Kita tidak bisa membandingkan keduanya jika kita merujuk kepada hasil akhir (“disingkapkannya ide brillian Tuhan”) dari masing-masing upaya mereka karena takdirnya (ketentuannya) berbeda.

Allah SWT telah menentukan takdir (ketentuan terperinci) yang berbeda untuk masing-masing upaya tadi. Sebenarnya Allah SWT itu telah menentukan takdir akan segala sesuatu baik yang ada dilangit, dibumi, diantara keduanya, yang jelas maupun yang gaib (banyak ayat dalam Al Quran yang menyebutkan demikian). Penentuan takdir ini bahkan telah dilakukan 50.000 tahun sebelum Allah menciptakan alam semesta.

Segala sesuatunya itu (takdir segala sesuatu itu) telah tertulis dalam Al Lauh Mahfuz. Takdir atau ketentuan Allah akan segala sesuatu itu meliputi antara lain ketentuan akan sifat-sifat sebuah ciptaan berikut ketentuan-ketentuan lain jika satu ciptaan berinteraksi dengan ciptaan lain. Misalnya:

    - air antara lain diberikan takdirnya terdiri dari komposisi Hidrogen dan Oksigen (H2O), 

    - air selalu mengalir ketempat yang rendah – akibat hasil interaksi dengan takdir Allah yang lain (gaya gravitasi), 

    - air akan membeku jika didinginkan pada suhu tertentu (katakanlah 00C), 

    - air akan menguap jika dipanaskan pada suhu tertentu dll. 

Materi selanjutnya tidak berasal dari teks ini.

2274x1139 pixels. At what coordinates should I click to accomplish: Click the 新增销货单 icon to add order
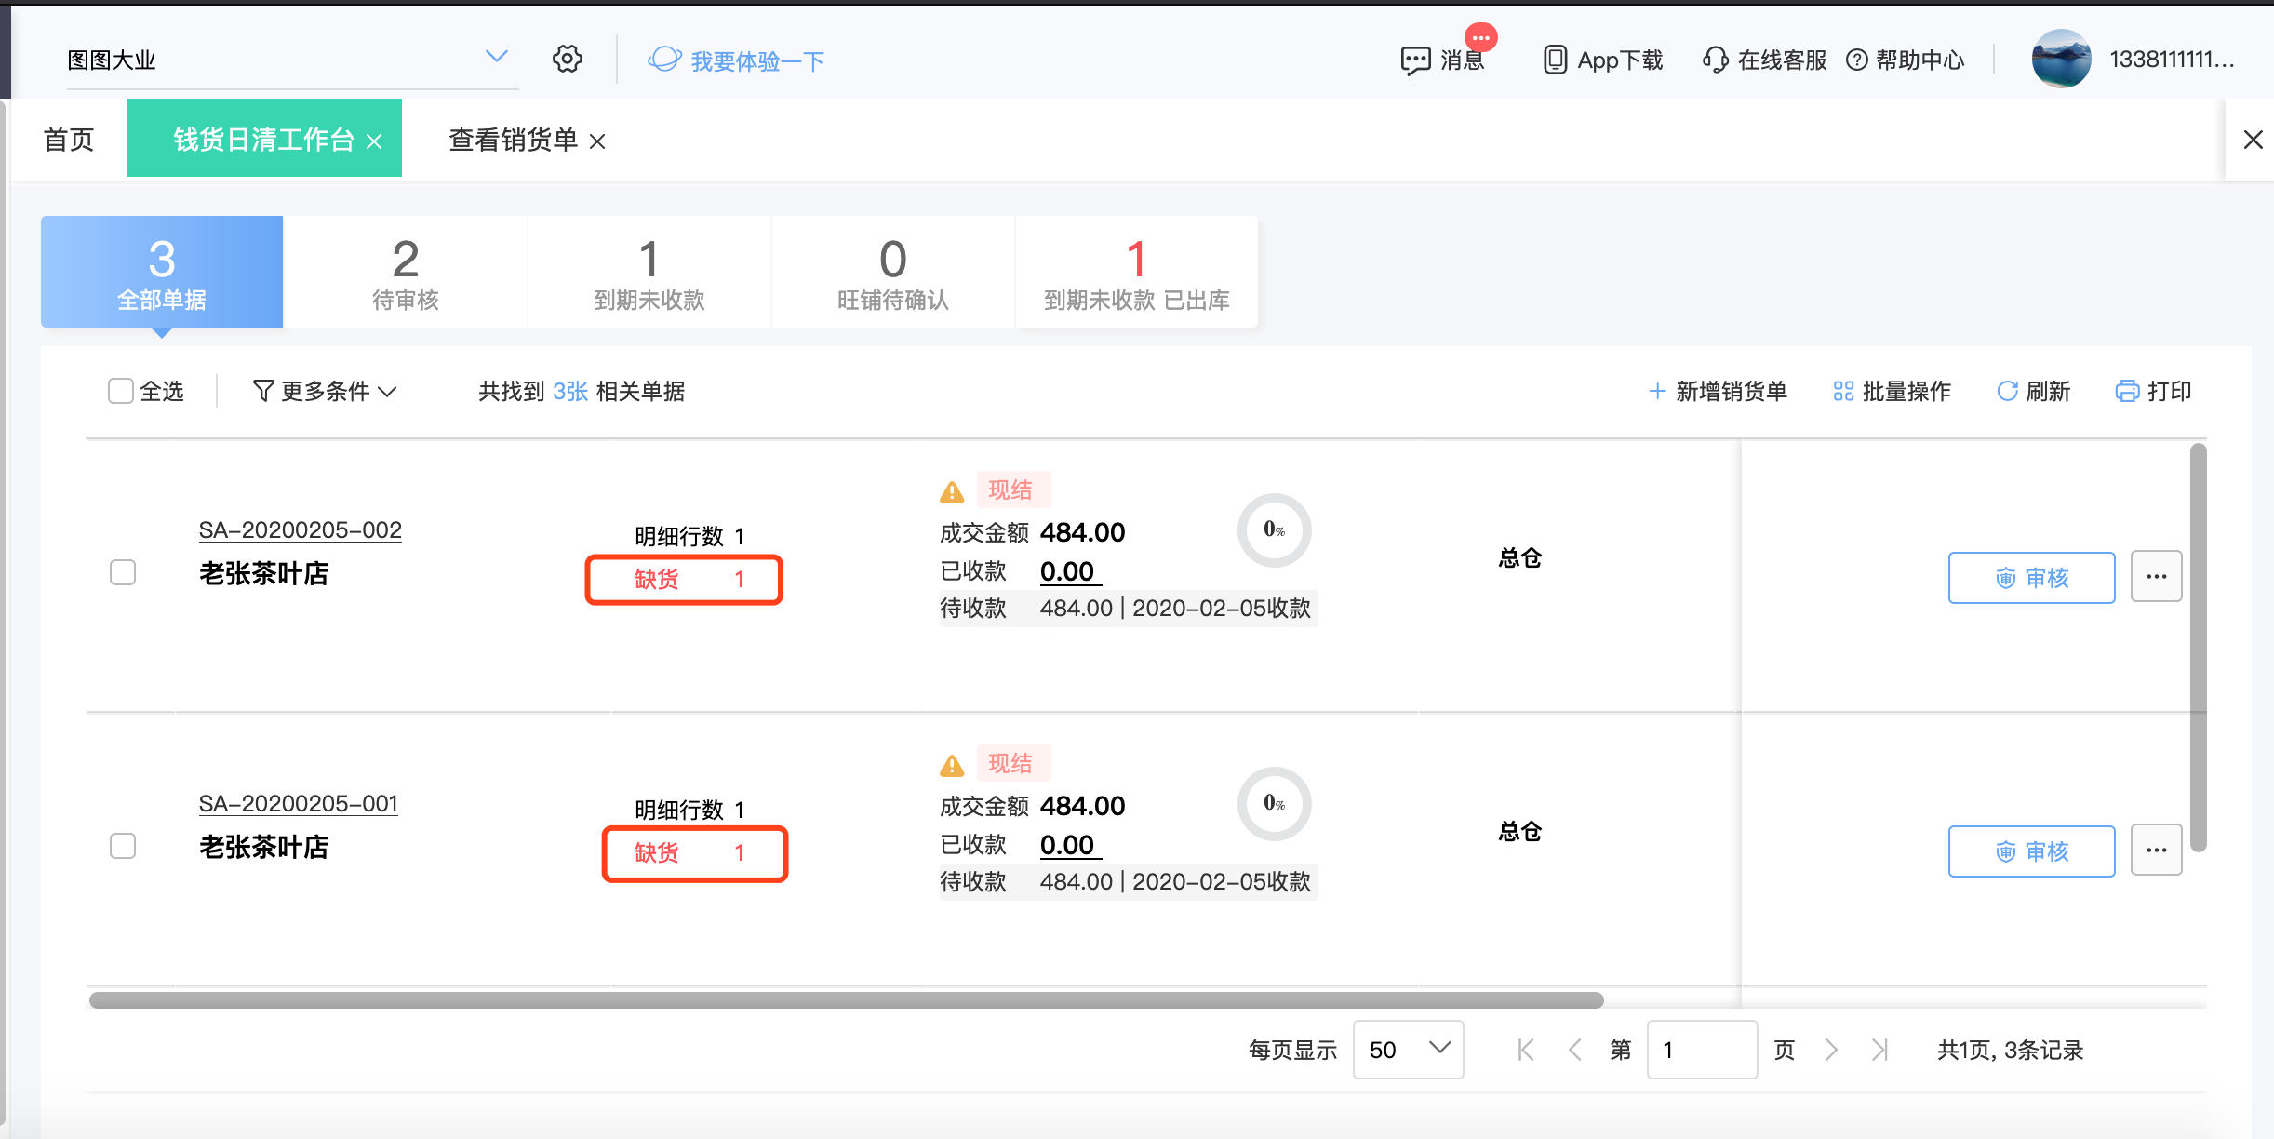pyautogui.click(x=1714, y=389)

Air panas (mendidih) hasil dari interaksi air dalam sebuah panci dengan api yang jika diinteraksikan dengan sesendok gula dan teh celup akan menghasilkan minuman teh yang nikmat.. Alhamdulillah..

Nah jika kita kembali kepada topik diskusi, seorang ilmuwan (ilmuwan yang saya maksudkan disini adalah siapa saja yang mau memfungsikan akal pikirannya untuk mengamati, memikirkan dan mengkaji alam sekitar) pada dasarnya adalah seorang yang (telah) berusaha untuk mengamati dan memahami fenomena alam baik yang fisik maupun yang abstrak. Jika dibahasakan dalam istilah takdir maka seorang ilmuwan adalah seorang yang menggunakan/memfungsikan akal pikirannya untuk mengamati dan memahami suatu ciptaan Allah dan sifat-sifat ciptaan itu (apa saja), serta berusaha untuk memahami ketentuan Allah yang berkaitan dengan ciptaan amatannya itu jika ciptaan amatannya itu berinteraksi dengan ciptaan lain. Hasil dari pengamatan dan pemahaman itu (yang tentu saja jika dilakukan dengan metode ilmiah yang benar) akan menghasilkan sebuah pengetahuan yang baru (dari sinilah kemudian, pengetahuan yang baru itu dikenal  dan lahir sebagai (cabang) ilmu pengetahuan). 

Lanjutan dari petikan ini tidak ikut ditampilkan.